* TASK REQUIREMENTS
Among the records below, one line contains "The width and height of the screenshot is (623, 334)."; copy that line and all that follow it, exactly as written.

Stored data:

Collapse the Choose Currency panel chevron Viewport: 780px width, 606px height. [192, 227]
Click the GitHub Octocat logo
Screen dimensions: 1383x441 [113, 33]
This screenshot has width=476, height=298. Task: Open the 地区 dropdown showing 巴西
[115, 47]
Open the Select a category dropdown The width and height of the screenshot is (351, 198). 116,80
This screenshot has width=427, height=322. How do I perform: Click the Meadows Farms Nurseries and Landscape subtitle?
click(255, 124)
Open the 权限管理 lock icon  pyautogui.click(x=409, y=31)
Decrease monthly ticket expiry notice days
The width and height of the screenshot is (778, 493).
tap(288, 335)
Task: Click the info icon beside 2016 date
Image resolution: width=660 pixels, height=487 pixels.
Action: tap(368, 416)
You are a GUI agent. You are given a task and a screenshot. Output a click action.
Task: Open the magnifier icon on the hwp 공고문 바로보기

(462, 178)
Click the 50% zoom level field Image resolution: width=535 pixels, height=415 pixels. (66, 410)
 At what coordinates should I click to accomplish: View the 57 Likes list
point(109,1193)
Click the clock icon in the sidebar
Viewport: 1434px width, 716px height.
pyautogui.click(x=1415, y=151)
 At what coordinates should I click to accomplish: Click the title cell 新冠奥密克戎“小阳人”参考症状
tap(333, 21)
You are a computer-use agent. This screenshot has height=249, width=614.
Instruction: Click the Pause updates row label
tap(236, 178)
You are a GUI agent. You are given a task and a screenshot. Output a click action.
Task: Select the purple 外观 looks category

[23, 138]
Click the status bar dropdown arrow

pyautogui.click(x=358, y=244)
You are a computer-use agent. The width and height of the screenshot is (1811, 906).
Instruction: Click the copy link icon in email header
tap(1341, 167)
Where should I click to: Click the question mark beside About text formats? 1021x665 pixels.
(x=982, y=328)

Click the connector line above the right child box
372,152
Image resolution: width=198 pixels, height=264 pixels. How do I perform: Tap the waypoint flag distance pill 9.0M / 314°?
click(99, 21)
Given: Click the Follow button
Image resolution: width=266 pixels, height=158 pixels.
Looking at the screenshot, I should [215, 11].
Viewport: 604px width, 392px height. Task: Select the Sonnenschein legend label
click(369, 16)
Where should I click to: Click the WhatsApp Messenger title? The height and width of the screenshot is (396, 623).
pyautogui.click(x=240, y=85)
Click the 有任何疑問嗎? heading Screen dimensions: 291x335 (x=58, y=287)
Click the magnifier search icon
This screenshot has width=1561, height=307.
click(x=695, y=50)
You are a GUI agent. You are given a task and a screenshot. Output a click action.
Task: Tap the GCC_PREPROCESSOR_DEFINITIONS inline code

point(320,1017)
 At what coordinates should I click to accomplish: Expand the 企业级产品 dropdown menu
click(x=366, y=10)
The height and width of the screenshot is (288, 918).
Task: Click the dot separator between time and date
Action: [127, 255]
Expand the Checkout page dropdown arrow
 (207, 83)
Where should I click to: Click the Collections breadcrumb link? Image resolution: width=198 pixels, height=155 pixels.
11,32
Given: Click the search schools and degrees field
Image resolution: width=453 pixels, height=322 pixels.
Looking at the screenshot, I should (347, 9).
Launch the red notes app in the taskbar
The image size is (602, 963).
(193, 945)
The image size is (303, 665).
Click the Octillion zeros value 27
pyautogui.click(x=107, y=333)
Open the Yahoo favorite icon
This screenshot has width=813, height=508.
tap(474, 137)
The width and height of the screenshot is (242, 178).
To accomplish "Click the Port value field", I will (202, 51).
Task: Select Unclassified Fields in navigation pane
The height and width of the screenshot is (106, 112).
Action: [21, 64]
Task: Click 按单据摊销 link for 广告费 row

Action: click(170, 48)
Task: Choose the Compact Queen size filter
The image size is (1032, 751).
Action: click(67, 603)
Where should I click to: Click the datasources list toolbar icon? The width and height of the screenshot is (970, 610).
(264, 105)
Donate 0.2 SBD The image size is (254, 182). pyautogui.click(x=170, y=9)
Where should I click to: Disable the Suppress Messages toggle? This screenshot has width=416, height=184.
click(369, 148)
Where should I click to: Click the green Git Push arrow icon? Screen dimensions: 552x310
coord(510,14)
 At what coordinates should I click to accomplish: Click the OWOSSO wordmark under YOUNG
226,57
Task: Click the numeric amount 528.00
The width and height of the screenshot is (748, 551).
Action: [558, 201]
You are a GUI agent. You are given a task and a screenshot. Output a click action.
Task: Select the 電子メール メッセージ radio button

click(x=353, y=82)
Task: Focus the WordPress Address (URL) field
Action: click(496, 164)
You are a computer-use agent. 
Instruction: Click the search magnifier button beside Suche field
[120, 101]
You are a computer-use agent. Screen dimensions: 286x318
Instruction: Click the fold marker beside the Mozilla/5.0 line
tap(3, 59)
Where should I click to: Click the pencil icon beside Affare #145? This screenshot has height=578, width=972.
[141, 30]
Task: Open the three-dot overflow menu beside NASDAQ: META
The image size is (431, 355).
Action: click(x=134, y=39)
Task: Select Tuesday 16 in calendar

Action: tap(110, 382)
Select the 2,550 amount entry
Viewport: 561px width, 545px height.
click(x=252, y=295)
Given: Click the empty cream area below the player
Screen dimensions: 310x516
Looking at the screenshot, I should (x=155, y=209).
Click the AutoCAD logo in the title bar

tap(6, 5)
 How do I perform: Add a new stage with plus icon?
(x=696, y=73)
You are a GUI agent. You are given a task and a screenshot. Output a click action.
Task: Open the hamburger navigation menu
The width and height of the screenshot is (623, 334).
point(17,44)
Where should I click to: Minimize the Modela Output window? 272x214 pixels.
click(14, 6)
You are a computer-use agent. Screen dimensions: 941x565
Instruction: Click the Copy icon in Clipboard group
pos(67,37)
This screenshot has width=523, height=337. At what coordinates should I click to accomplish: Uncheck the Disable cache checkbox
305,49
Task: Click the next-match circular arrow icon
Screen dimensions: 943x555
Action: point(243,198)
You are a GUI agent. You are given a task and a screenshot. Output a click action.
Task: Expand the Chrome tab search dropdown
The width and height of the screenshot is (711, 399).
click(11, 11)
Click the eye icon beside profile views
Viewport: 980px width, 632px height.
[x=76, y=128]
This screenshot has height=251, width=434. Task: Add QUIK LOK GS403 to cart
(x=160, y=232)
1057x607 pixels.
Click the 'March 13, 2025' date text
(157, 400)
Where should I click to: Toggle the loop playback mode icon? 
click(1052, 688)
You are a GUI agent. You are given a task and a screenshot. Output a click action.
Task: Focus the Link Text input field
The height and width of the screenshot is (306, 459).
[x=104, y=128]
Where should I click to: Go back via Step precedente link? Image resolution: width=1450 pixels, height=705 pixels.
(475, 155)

* SOLVED EXERCISE
The width and height of the screenshot is (623, 334).
point(17,44)
Where should I click to: Minimize the Modela Output window? 272x214 pixels.
click(14, 6)
You are a computer-use agent. Screen dimensions: 941x565
Instruction: Click the Copy icon in Clipboard group
pos(67,37)
This screenshot has width=523, height=337. At what coordinates should I click to accomplish: Uncheck the Disable cache checkbox
305,49
Task: Click the next-match circular arrow icon
Screen dimensions: 943x555
Action: point(243,198)
You are a GUI agent. You are given a task and a screenshot. Output a click action.
Task: Expand the Chrome tab search dropdown
The width and height of the screenshot is (711, 399).
click(11, 11)
Click the eye icon beside profile views
Viewport: 980px width, 632px height.
[x=76, y=128]
This screenshot has height=251, width=434. Task: Add QUIK LOK GS403 to cart
(x=160, y=232)
1057x607 pixels.
Click the 'March 13, 2025' date text
(157, 400)
Where should I click to: Toggle the loop playback mode icon? 
click(1052, 688)
You are a GUI agent. You are given a task and a screenshot. Output a click action.
Task: Focus the Link Text input field
The height and width of the screenshot is (306, 459).
[x=104, y=128]
Where should I click to: Go back via Step precedente link? Image resolution: width=1450 pixels, height=705 pixels.
(475, 155)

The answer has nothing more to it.